While coming to study in Cardiff University, I couldn’t help but compare the U.K. and U.S. education systems. The two nations hold many differences in their approach to teach students from the lecturing styles, testing methods, and the overall level of independence that the student is given. I have found with my own personal experience that the differences are in favor of the U.K. system in my belief.
The first difference that I noticed while studying in Wales was how often I have to go to lectures for one class. In the U.S., on average for one class I go to a lecture three times a week, where in the U.K. there’s only one lecture a week. The Universities in the U.K. make this work by giving the students an extensive reading list that they are expected to go through on their own time.

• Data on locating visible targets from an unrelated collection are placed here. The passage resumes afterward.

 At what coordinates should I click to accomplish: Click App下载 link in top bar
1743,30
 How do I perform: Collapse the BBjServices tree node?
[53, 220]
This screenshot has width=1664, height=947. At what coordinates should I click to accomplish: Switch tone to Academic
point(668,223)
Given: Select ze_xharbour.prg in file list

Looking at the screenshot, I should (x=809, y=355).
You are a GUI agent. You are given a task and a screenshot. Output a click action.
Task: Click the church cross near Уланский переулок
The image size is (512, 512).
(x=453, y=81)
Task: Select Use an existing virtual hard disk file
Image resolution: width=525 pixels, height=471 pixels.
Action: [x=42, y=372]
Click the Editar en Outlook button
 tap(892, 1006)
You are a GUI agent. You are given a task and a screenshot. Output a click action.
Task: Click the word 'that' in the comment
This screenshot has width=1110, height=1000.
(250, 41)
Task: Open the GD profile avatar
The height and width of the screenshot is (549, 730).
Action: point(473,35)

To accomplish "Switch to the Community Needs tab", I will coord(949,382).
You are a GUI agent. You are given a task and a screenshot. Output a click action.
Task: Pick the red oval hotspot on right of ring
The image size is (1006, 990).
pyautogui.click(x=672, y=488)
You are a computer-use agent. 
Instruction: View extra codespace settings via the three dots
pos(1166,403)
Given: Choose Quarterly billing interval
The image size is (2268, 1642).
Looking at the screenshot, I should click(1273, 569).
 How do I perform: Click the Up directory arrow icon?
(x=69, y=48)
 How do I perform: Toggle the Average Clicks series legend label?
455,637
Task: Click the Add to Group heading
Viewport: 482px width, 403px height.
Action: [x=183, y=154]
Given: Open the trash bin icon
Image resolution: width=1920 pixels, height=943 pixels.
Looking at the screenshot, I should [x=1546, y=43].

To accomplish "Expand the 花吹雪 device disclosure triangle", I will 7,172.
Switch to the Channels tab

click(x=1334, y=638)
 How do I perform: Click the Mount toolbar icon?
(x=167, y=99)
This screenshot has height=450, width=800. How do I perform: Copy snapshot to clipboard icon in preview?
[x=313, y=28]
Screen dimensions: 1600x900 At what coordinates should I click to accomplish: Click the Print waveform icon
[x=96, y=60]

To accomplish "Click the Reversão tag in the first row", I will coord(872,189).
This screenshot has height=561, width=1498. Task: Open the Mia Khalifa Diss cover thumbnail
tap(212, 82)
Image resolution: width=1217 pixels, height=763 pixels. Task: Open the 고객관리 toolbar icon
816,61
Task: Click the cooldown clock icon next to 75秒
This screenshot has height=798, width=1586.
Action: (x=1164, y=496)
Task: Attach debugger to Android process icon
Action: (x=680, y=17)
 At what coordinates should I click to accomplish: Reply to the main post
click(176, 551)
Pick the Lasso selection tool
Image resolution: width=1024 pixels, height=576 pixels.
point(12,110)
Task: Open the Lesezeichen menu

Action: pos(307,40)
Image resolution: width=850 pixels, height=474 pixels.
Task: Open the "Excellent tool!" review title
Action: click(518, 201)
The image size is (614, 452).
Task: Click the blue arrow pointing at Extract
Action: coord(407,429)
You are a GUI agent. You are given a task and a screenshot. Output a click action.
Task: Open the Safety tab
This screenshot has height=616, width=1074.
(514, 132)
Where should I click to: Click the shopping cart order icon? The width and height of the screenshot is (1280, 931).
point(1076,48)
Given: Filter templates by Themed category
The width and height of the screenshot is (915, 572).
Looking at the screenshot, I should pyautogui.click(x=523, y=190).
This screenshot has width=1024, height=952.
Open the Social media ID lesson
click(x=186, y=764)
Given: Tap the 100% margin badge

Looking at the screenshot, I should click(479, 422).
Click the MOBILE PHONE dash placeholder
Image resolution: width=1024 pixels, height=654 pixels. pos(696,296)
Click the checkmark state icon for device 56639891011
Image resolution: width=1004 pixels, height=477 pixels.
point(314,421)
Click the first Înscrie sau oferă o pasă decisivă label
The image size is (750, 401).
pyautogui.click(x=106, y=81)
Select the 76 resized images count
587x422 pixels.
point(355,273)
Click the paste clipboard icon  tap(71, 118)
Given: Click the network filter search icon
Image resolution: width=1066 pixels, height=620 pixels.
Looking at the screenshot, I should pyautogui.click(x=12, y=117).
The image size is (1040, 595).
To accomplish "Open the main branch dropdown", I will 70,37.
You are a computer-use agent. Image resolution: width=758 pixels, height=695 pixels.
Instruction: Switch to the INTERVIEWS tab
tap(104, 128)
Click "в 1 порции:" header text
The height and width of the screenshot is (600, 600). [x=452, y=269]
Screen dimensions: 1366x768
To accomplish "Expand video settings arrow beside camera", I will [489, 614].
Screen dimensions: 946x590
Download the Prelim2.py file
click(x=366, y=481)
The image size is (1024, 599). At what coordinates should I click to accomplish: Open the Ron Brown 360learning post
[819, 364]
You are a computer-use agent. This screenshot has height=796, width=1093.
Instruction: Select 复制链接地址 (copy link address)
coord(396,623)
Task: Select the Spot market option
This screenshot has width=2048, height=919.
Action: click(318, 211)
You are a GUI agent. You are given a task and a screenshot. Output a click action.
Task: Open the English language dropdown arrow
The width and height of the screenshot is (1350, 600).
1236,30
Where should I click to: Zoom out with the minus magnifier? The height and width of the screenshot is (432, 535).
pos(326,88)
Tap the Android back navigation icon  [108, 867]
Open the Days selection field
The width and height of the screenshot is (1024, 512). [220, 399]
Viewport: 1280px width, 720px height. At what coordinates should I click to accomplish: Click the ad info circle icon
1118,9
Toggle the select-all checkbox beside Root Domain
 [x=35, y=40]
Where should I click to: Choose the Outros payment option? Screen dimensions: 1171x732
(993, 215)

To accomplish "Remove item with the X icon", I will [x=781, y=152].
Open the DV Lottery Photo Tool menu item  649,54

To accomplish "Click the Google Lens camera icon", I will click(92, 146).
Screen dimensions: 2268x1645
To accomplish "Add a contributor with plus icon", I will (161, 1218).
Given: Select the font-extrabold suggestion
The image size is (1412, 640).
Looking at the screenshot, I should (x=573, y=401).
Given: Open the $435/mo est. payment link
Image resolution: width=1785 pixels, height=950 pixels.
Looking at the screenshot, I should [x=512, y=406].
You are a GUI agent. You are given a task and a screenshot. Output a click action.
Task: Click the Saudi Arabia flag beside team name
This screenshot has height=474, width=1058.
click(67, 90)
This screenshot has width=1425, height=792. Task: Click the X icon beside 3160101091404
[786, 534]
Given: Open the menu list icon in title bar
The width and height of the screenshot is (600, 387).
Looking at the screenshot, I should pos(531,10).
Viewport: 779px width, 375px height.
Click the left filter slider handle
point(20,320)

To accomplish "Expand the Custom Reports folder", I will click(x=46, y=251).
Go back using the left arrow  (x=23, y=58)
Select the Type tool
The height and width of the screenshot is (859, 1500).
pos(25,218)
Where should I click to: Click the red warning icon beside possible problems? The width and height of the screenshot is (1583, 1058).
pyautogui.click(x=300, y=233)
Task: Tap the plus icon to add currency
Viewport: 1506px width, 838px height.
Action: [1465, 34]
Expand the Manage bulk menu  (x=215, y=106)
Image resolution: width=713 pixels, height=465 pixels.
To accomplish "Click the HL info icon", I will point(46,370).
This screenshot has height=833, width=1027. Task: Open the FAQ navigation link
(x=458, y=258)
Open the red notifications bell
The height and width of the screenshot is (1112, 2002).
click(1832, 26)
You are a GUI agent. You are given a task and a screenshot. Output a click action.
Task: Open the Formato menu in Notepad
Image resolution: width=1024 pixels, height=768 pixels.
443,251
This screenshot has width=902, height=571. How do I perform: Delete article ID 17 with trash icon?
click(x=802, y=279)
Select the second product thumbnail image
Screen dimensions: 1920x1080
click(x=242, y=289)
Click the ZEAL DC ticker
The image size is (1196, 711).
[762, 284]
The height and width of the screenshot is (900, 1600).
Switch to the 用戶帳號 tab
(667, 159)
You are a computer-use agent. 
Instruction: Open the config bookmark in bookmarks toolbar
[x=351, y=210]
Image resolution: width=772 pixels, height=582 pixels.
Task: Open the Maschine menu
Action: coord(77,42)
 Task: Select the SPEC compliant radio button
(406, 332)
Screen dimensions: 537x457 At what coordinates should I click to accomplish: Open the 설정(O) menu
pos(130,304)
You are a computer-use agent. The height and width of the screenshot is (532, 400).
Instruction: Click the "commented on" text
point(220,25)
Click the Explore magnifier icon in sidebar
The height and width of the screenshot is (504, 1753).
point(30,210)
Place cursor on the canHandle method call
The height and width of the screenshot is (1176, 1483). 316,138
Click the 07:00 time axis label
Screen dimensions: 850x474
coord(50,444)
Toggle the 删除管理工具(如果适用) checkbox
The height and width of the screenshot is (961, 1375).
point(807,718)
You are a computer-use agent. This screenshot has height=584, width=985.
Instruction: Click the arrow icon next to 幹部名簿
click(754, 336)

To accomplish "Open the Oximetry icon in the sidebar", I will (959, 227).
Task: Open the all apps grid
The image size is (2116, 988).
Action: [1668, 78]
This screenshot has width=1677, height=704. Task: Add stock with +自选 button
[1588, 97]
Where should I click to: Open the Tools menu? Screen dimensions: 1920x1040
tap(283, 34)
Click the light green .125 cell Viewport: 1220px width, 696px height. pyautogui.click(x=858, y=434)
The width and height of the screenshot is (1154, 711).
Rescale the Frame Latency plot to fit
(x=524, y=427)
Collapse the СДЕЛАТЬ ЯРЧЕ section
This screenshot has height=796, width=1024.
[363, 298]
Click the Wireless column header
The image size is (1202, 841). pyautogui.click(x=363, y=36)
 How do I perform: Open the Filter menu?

When I went to classes at my home University, I had a variety of classes to choose from but once I was in the class, I was given one book and told exactly what was going to be on the multiple choice test that would be given to me in about three weeks time. This is extremely different to the U.K. in the fact that the Universities give more freedom on what the student can focus his or her main studying on and what approach he or she can take with the one examination time at the end of the semester. At Cardiff University and other U.K. Universities like it, you are compelled to become a scholar. I personally have gone to the library everyday I’m on campus to find books I want to read concerning the coursework that’s at hand. In every class I have taken at Cardiff, I am given an extensive reading list which is a guideline to what materials I should be researching on my own time. This gives me the freedom to choose which researchers and theorists I want to read about in depth and inevitably write about in my essay examination.
The testing method that is used by the majority of instructors in the U.K. is the essay format. With this format, the student is given a selection of about three to five questions where they usually only have to answer one in their essay giving them once again freedom to choose the actual material they are tested on at the end of the semester. Writing an essay on the course work requires the student to understand the material thoroughly. With this, the student is more likely to remember what he or she has learned and use this newly gained knowledge in the future. In contrast, the amount of material that is covered on multiple choice exams that’s given to students in the U.S. on a weekly basis doesn’t have the same affect. With the amount of testing and material we are expected to know, I feel student’s like myself are pressured into memorizing the material rather than actually grasping the concepts of the matter.
In my opinion, Universities across the U.K. treat the students more as adults and the amount of knowledge a student obtains while at University is solely up to the student. At Cardiff University, the students are trusted that they will do the independent reading and attend the lectures and seminars. If the student chooses not to do this, it’s the student’s own education that’s at risk and this will be reflected in the student’s grades. This is basically common knowledge in the U.K., but in the U.S. it’s a slightly different story.
In my U.S. classes, mandatory attendance is taken every time I go to class. If I don’t go to class everyday I will be penalized. I am given a book or two and am shown exactly what I need to know for the exam. Having mandatory classes three times a week and four exams throughout the semester, I feel as if we are being checked up on, to make sure that we are actually doing are studying. The freedom and trust that the U.K. education system gives the student I feel is not there in the U.S. Also, I don’t feel motivated to be a scholar and go to the library to read in depth on certain course material because an A is very achievable on exams without doing this. I am given the book that holds the material that all of my testing will be on in class so there is no point in checking out books from the library to research different takes on the subject. I’ve never once had to check out a book at my college’s library in the U.S. but now that I’ve been at Cardiff, I’ve checked out about thirty books and counting.
Overall, I would say I do prefer the U.K. education system over the U.S.’s. The amount of freedom and independent studying at Cardiff University allows me to have is working really well so far. I feel like I am treated more as an adult in the sense that my education lies in my hands only. Because of this, I am really interested in getting a Master’s Degree in the U.K. sometime in the near future, knowing that it would only take half the time as well.
Thanks to the U.K. education system, I have realized that a library serves a higher purpose than just providing a quiet place to study. It’s in fact a place that holds many valuable resources in the form of text that can better anyone’s education. Who knew?